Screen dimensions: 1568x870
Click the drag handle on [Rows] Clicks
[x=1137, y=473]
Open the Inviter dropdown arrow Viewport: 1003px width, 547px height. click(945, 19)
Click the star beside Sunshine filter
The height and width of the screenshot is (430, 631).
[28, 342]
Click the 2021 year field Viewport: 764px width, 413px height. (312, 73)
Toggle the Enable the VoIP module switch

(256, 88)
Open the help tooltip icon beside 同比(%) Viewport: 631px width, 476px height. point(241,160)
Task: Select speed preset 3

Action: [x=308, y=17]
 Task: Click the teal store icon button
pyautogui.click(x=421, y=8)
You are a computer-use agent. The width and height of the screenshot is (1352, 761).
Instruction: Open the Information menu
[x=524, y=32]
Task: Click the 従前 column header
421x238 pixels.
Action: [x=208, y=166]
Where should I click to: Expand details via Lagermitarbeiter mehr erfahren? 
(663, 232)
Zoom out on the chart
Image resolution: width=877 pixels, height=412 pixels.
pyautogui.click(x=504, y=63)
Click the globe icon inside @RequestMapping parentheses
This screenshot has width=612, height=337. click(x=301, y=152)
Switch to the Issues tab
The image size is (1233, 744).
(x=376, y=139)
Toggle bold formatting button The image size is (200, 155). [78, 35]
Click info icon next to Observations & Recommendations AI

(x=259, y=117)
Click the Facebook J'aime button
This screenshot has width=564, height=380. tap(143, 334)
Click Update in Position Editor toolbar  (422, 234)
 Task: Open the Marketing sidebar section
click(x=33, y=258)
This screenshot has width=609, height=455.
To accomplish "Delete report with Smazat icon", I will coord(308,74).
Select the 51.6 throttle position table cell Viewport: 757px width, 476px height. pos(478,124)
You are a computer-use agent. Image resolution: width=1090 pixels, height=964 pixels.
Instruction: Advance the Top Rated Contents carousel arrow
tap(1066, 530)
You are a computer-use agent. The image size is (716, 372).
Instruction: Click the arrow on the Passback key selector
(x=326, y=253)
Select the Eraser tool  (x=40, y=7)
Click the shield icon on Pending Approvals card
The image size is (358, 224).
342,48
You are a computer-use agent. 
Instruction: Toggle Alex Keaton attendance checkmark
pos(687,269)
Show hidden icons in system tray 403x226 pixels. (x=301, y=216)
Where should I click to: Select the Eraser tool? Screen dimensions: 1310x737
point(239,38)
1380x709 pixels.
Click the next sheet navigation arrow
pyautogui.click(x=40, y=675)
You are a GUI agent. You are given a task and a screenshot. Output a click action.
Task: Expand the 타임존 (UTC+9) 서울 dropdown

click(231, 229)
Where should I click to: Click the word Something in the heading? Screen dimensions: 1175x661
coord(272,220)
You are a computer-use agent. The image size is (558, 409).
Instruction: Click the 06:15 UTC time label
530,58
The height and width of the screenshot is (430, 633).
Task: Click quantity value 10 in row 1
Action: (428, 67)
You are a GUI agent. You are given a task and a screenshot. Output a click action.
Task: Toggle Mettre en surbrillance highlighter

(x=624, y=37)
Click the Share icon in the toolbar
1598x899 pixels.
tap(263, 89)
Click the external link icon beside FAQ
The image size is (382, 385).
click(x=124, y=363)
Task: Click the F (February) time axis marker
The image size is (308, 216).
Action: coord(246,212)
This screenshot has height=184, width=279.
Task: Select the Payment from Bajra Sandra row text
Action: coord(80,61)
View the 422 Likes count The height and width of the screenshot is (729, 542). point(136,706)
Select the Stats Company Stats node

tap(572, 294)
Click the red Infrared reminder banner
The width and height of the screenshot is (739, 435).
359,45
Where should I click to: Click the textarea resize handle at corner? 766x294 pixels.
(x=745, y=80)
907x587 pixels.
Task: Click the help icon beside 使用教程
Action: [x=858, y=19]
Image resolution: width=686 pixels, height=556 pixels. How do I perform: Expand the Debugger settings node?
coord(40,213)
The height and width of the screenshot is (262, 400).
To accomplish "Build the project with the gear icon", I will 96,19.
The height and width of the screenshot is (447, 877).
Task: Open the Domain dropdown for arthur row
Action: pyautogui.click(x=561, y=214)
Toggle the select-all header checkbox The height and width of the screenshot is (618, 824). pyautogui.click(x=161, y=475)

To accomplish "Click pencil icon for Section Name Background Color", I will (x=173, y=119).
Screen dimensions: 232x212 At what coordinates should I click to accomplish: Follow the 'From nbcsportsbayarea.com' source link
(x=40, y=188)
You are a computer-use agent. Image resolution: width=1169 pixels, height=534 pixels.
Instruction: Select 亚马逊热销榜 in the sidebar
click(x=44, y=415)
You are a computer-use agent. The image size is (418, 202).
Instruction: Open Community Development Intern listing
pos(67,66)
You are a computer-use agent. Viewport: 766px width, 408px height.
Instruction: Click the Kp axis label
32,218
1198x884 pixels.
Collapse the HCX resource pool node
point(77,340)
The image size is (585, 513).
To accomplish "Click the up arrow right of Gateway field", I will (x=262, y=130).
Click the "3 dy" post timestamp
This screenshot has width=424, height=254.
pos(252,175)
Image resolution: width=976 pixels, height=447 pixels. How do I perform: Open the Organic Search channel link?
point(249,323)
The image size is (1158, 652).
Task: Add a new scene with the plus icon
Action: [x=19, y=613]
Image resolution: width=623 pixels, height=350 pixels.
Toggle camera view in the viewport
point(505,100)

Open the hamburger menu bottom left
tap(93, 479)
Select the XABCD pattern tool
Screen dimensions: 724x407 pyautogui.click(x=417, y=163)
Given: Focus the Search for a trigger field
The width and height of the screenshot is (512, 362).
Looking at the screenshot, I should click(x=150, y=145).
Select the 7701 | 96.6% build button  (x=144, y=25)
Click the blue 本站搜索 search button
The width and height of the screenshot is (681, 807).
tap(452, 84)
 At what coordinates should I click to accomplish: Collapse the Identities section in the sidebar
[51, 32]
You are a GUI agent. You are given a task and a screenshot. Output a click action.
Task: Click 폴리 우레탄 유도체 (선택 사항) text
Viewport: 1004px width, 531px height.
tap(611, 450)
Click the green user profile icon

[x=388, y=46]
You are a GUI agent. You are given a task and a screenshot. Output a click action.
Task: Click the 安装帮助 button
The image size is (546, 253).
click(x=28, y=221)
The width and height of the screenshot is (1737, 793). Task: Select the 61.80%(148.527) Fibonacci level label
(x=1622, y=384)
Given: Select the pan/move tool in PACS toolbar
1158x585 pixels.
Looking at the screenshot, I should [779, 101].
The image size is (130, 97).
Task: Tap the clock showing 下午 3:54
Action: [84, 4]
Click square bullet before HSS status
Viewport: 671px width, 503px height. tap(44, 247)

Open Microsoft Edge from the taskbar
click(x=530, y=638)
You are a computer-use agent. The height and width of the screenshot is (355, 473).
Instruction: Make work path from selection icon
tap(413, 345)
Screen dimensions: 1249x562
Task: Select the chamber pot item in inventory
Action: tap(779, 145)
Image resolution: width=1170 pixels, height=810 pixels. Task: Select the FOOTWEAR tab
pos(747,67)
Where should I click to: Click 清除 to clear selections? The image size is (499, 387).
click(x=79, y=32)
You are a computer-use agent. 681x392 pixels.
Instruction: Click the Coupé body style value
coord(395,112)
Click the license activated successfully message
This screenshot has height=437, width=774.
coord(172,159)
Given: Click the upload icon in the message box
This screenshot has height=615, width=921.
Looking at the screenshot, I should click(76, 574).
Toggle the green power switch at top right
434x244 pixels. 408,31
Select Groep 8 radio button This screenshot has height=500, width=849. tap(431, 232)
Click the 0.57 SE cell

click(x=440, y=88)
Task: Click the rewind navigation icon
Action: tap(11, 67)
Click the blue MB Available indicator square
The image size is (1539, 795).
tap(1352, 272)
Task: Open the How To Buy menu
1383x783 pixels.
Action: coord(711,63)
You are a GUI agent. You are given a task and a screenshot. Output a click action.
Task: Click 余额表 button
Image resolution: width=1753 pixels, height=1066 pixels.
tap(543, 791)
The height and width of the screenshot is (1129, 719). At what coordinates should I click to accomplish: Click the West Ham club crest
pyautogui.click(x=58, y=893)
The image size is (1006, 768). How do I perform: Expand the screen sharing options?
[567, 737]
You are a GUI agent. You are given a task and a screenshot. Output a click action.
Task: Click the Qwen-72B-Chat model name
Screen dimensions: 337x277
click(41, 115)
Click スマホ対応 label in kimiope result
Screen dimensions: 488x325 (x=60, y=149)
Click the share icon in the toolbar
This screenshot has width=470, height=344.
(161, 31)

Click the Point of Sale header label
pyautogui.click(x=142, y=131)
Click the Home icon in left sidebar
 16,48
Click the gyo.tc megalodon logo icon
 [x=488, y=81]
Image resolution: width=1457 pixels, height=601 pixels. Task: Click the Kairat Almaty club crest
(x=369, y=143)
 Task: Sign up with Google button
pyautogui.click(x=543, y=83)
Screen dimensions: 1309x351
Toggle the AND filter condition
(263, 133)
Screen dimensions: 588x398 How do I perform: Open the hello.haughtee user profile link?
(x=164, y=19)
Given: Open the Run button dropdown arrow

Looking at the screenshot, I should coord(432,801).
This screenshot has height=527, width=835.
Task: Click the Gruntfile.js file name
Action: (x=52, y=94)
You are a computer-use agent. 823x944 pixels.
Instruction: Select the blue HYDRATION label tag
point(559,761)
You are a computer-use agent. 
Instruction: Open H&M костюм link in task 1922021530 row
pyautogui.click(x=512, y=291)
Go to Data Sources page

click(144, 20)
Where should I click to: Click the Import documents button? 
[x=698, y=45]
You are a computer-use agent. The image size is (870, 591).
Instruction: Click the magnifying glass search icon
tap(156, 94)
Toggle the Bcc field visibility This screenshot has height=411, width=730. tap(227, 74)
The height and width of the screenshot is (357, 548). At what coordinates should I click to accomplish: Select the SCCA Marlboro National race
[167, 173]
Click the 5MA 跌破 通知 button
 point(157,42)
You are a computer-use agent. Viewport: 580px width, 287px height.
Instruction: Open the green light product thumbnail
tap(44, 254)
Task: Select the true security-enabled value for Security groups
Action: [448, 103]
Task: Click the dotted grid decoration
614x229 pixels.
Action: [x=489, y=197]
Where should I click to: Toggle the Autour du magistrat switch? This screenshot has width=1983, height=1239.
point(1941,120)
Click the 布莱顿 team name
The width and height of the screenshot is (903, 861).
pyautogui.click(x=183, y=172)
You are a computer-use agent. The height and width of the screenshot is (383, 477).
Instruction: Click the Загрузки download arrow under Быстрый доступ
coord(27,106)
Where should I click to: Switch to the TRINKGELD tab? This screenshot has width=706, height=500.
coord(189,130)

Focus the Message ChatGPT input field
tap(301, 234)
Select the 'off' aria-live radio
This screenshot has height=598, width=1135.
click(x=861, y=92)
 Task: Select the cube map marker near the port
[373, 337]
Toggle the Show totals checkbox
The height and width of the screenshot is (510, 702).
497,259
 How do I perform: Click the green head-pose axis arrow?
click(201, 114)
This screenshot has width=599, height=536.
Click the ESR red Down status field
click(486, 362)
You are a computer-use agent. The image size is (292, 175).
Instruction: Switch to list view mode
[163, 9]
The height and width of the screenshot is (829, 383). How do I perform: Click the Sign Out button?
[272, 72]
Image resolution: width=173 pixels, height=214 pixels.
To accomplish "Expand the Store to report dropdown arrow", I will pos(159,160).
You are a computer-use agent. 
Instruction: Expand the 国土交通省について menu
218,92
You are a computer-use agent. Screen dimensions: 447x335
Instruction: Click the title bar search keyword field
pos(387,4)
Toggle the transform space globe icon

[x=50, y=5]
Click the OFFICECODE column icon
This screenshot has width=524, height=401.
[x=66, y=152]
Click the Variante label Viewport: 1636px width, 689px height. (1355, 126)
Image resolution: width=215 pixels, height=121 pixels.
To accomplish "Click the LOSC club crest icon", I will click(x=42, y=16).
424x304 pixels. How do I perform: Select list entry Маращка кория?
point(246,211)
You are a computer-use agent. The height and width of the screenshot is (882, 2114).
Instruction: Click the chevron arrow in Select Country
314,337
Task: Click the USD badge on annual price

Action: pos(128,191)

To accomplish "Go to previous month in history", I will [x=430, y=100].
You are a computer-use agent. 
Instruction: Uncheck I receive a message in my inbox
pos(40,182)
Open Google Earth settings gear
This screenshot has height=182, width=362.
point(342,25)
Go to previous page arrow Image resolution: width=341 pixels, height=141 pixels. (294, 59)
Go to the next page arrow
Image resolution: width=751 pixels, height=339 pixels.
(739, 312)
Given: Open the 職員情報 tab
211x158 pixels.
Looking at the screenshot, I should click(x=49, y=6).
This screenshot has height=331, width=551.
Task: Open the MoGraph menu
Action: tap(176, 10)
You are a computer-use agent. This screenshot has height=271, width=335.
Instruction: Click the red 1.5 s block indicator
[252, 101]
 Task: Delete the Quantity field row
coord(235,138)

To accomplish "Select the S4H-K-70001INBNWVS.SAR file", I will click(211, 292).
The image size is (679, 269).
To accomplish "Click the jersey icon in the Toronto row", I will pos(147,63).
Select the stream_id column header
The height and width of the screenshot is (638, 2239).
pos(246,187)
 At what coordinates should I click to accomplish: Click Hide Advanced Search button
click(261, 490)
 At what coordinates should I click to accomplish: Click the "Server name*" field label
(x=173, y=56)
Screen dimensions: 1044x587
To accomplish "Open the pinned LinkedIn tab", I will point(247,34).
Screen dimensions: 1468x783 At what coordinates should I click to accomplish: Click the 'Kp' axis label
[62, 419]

---

▸ Requirements: Repeat the data from the line with "Screen dimensions: 1309x351" up to and including the line with "Action: [x=489, y=197]".

▸ Response to this task:
Screen dimensions: 1309x351
Toggle the AND filter condition
(263, 133)
Screen dimensions: 588x398 How do I perform: Open the hello.haughtee user profile link?
(x=164, y=19)
Given: Open the Run button dropdown arrow

Looking at the screenshot, I should coord(432,801).
This screenshot has height=527, width=835.
Task: Click the Gruntfile.js file name
Action: (x=52, y=94)
You are a computer-use agent. 823x944 pixels.
Instruction: Select the blue HYDRATION label tag
point(559,761)
You are a computer-use agent. 
Instruction: Open H&M костюм link in task 1922021530 row
pyautogui.click(x=512, y=291)
Go to Data Sources page

click(144, 20)
Where should I click to: Click the Import documents button? 
[x=698, y=45]
You are a computer-use agent. The image size is (870, 591).
Instruction: Click the magnifying glass search icon
tap(156, 94)
Toggle the Bcc field visibility This screenshot has height=411, width=730. tap(227, 74)
The height and width of the screenshot is (357, 548). At what coordinates should I click to accomplish: Select the SCCA Marlboro National race
[167, 173]
Click the 5MA 跌破 通知 button
 point(157,42)
You are a computer-use agent. Viewport: 580px width, 287px height.
Instruction: Open the green light product thumbnail
tap(44, 254)
Task: Select the true security-enabled value for Security groups
Action: [448, 103]
Task: Click the dotted grid decoration
614x229 pixels.
Action: [x=489, y=197]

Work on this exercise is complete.